Von der sonst so großsprecherischen NATO kein Ton. Obwohl mit den türkischen und französischen Truppen jederzeit NATO-Verbündeten aufeinandertreffen könnten. Auch den deutschen NATO-Verbündeten fällt nichts ein. Der Nachwuchs-Außenminister Maas kritisiert zwar den Abzug der US-Truppen aus Syrien, hält deren Flucht sogar für falsch. Aber ob Maas’ heiße Luft den deutschen Blätterwald bewegt oder ob er damit Ballons für Kinder aufbläst, ist ziemlich gleichgültig. Auch nicht besonders relevant, aber interessanter wäre eine Stellungnahme der deutschen Verteidigungsministerin. Denn das Mandat für den Einsatz deutscher Soldaten gegen die IS-Terrormiliz in Syrien war erst im Oktober um ein Jahr verlängert worden. Die Bereitstellung von “Tornado”-Kampf-Flugzeugen zur Aufklärung sowie die Luftbetankung von Maschinen der internationalen Anti-IS-Koalition sollen erst zum 31. Oktober 2019 beendet werden. Welchem NATO-Verbündeten sollen die Tornados künftig helfen? Dem türkischen oder dem französischen? Dass sie sich selbst am besten durch einen Kurs zurück zur Heimat helfen würden, werden ihnen wohl die Russen beibringen müssen.

Schon im November begann, von den deutschen Medien kaum notiert, das US-Schwanz-Einzugsprogamm auf Raten. Da fand in Doha, der Hauptstadt des Golf-Emirats Katar, das dritte direkte Treffen von Vertretern der US-Regierung mit den Taliban seit Anfang des Sommers statt. Zwar hatte US-Präsident Donald Trump vor etwas mehr als einem Jahr seine neue, aggressivere Afghanistan-Strategie mit mehr Truppen und viel mehr Luftschlägen vorgelegt. Aber die Schläge gingen, wie die vielen anderen zuvor, ins militärstrategisch Leere. Natürlich gab es jede Menge kollaterale Siege: Afghanische Kinder, Frauen und Ziegenhirten können davon erzählen, wenn sie die Luftangriffe der US-Army überlebt haben. Nun also will der Immobilien-Dealer an der Spitze der USA 7.000 Soldaten abziehen. Es ist noch nicht raus, ob die Rüstungsindustrie der USA, die auch Trumps Wahlkampf mitfinanziert hatte, das wirklich zulässt. Auf dem üblichen AA-Niveau kommentierte der Staatsminister im Auswärtigen Amt Nils Annen die Trump-Äußerung: “Ziehen die USA Truppen aus Afghanistan ab, hätte das Folgen”. Wer hätte das gedacht.

Wie in Syrien entscheiden auch in Afghanistan die Waffen ob und wie es Frieden in den Ländern geben wird.
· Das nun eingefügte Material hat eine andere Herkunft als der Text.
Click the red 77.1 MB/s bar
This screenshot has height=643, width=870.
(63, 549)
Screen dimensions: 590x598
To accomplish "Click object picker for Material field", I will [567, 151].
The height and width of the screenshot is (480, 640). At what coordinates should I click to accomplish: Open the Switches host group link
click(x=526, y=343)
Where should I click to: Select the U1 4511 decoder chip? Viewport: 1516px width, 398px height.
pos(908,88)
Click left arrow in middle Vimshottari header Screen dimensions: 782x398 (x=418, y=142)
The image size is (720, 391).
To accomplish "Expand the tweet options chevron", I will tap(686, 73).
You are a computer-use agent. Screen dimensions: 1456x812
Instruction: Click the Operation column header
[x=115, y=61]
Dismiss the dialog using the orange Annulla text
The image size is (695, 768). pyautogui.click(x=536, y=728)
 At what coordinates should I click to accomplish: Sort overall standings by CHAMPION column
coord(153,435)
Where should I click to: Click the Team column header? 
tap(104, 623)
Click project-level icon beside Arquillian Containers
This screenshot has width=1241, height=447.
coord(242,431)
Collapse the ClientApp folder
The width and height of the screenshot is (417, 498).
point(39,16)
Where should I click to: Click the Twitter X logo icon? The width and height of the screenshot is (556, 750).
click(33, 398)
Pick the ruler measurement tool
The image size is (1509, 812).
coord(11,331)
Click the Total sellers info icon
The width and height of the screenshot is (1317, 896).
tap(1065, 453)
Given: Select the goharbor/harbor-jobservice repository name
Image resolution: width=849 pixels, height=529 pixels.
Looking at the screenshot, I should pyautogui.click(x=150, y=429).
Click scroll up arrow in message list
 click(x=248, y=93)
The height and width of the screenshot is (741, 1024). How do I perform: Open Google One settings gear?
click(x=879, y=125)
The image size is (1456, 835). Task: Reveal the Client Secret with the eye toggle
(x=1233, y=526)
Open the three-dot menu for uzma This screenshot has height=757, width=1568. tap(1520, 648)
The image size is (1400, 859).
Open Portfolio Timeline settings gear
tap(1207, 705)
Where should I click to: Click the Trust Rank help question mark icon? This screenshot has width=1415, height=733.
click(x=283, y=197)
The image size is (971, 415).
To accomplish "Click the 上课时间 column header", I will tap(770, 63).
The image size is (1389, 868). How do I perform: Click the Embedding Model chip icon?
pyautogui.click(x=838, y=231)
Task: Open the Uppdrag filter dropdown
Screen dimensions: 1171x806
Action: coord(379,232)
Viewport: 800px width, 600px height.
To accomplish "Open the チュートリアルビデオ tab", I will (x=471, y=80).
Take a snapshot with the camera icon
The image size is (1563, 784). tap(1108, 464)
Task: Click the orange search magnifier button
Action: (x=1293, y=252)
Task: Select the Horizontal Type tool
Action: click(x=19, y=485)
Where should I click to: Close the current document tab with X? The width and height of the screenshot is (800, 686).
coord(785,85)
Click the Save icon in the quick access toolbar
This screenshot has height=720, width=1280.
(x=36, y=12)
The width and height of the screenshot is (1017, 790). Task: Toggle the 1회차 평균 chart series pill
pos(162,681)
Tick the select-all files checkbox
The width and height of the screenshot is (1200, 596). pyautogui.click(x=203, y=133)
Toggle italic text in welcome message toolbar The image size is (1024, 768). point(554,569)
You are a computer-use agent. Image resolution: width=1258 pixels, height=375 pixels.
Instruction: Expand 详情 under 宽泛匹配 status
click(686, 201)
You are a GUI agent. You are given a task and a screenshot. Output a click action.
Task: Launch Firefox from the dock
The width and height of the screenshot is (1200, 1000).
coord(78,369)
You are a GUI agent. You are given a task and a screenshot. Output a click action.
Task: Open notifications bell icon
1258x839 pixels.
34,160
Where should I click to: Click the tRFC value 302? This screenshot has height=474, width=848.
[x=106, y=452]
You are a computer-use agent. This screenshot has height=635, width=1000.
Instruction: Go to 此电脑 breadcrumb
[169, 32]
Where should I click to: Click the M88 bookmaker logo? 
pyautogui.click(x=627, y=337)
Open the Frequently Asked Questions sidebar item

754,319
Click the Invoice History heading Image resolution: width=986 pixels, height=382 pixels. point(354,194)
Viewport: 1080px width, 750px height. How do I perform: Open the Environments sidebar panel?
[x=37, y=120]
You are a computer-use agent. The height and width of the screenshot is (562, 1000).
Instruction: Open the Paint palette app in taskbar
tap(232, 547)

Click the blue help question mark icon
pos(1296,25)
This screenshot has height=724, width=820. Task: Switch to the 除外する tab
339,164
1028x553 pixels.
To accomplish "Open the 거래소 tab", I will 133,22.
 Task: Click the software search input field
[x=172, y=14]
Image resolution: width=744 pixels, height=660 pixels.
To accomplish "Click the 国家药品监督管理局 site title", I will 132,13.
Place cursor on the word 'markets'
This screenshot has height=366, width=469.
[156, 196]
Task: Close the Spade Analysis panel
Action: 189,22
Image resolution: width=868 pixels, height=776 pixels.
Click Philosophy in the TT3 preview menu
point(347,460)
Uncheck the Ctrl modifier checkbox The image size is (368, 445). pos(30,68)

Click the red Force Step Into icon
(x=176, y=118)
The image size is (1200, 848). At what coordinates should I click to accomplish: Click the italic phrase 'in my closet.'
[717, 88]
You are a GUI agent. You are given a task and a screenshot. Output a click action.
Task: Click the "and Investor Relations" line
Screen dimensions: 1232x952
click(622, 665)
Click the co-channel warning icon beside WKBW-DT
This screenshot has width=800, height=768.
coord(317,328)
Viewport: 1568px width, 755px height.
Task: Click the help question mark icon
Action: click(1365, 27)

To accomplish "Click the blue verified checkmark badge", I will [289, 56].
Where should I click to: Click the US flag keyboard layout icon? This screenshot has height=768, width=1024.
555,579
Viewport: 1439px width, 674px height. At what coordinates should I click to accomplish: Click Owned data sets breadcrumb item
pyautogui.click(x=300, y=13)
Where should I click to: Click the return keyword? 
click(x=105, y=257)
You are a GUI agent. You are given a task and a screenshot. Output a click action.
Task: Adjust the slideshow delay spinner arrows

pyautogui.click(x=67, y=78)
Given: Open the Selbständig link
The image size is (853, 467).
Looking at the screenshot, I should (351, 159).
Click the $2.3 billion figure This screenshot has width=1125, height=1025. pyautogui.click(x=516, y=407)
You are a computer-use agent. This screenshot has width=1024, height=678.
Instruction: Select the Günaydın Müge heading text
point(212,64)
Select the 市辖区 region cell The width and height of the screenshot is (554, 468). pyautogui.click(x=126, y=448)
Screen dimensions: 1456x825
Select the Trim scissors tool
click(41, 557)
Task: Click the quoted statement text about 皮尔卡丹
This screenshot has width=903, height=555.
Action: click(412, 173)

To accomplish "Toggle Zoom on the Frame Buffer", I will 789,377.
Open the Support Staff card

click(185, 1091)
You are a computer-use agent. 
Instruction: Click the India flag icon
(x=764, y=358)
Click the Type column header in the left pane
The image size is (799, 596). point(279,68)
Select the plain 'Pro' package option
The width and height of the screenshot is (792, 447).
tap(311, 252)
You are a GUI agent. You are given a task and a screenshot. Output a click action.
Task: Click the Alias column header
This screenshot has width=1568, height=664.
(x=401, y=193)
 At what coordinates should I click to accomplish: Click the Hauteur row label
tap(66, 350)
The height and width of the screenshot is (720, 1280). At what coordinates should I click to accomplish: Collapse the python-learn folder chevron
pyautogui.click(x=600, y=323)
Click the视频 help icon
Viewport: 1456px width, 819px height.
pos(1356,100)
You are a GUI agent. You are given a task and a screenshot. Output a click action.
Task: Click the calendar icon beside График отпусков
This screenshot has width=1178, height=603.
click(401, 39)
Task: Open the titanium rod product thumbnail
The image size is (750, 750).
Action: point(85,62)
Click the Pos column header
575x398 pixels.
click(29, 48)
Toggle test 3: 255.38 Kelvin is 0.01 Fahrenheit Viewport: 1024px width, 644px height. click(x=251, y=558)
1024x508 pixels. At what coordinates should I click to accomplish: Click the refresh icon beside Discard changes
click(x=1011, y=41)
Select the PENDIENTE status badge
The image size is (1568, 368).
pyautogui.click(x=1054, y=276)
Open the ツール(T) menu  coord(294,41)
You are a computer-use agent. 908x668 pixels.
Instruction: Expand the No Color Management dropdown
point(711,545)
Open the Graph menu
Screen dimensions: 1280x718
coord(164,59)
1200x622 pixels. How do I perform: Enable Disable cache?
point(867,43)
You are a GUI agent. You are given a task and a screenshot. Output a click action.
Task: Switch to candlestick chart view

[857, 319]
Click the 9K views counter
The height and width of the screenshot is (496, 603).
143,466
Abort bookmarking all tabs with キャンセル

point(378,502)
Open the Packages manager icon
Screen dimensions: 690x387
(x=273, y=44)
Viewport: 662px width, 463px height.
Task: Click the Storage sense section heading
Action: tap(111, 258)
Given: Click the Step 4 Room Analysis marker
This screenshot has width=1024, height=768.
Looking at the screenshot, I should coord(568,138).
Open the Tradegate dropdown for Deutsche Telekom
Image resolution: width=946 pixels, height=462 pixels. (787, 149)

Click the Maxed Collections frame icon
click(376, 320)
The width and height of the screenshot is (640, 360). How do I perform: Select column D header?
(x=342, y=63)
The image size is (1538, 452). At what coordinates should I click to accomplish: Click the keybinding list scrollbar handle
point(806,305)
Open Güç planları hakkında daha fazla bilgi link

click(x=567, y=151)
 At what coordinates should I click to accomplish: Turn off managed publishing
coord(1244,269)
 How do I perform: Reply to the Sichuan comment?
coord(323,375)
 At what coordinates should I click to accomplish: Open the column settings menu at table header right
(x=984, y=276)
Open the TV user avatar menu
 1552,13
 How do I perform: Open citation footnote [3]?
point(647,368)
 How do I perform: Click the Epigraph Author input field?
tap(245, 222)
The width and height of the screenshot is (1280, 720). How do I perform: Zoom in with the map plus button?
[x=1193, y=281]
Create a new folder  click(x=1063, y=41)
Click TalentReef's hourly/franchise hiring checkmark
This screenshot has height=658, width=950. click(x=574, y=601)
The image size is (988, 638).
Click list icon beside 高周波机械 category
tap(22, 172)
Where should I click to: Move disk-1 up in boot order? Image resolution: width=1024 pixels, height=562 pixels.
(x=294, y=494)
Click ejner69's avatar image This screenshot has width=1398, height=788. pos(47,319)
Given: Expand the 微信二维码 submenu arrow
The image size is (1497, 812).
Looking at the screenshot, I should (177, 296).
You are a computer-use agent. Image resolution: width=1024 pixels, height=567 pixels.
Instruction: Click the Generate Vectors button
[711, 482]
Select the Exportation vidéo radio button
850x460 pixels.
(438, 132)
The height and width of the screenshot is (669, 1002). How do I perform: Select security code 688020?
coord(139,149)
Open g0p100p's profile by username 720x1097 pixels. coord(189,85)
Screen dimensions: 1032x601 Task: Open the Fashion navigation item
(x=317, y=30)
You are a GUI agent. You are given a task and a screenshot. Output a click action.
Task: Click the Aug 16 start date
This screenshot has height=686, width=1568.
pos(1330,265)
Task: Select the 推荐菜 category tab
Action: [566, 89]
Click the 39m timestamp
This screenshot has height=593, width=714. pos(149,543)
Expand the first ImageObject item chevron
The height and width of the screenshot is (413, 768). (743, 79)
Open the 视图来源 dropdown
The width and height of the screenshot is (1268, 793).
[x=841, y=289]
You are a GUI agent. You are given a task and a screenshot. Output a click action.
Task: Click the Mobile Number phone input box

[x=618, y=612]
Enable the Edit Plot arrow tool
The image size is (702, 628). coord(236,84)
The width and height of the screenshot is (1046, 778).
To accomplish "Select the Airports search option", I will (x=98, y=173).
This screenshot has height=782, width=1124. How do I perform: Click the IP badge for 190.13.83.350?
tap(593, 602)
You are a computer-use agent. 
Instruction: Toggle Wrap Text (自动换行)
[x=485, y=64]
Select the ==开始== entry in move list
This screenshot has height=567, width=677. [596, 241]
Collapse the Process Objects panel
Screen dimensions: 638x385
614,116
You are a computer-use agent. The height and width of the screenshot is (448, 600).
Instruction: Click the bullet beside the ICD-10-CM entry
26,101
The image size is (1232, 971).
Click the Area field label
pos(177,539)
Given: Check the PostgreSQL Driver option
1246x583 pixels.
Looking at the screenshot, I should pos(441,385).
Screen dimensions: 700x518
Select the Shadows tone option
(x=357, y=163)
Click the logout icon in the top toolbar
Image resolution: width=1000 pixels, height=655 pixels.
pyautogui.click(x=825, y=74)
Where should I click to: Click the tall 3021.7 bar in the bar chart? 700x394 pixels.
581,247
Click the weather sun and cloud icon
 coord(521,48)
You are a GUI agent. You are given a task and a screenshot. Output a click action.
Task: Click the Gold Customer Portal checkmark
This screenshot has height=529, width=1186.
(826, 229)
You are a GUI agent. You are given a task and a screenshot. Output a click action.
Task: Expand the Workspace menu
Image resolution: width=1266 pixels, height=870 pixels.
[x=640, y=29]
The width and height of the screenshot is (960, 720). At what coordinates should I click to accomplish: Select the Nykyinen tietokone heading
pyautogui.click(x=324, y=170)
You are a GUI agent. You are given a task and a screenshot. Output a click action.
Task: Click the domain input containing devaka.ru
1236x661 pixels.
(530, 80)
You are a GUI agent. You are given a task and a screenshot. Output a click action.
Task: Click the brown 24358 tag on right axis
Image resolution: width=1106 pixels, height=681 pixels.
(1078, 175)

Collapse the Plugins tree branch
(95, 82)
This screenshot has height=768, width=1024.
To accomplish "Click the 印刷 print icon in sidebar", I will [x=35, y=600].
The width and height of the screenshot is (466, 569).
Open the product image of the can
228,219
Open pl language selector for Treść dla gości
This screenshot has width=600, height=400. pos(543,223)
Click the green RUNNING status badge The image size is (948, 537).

Ob einem die Taliban sympathisch sind oder nicht: Ihr beharrlicher, bewaffneter Kampf gegen die westlichen Okkupanten, immer auf die heimische Bevölkerung gestützt, kann einen islamisch geprägten Frieden in Afghanistan diktieren. Und wer in all den vielen Jahren des widerrechtlichen, von den USA geführten Krieges gegen die Afghanen bei Verstand war, der hat das gewusst. Die deutschen Medien und die deutschen Regierungen besaßen diesen Verstand nie.

Der Vorteil eines russisch-syrischen Sieges gegen die internationalen Interventen in Syrien ist, dass die Russen keiner politischen Religion verpflichtet sind und sich, im Gegensatz zu den USA, an internationale Vereinbarungen halten. Auch diese Niederlage des radikalen Pazifismus kann ein neues Denken einleiten. Ganz sicher darüber, dass sich in der unipolaren Welt ein zweiter Macht-Pol zeigt. Denn in vielen Teilen der Erde ist mit Russland, nach dem faktischen Verschwinden der Sowjetunion, wieder zu rechnen. Das kann auch Platz für eine eigenständige deutsche Außen- und Militärpolitik schaffen. Bis das allerdings von den Maas & Co bemerkt werden wird, kann es dauern.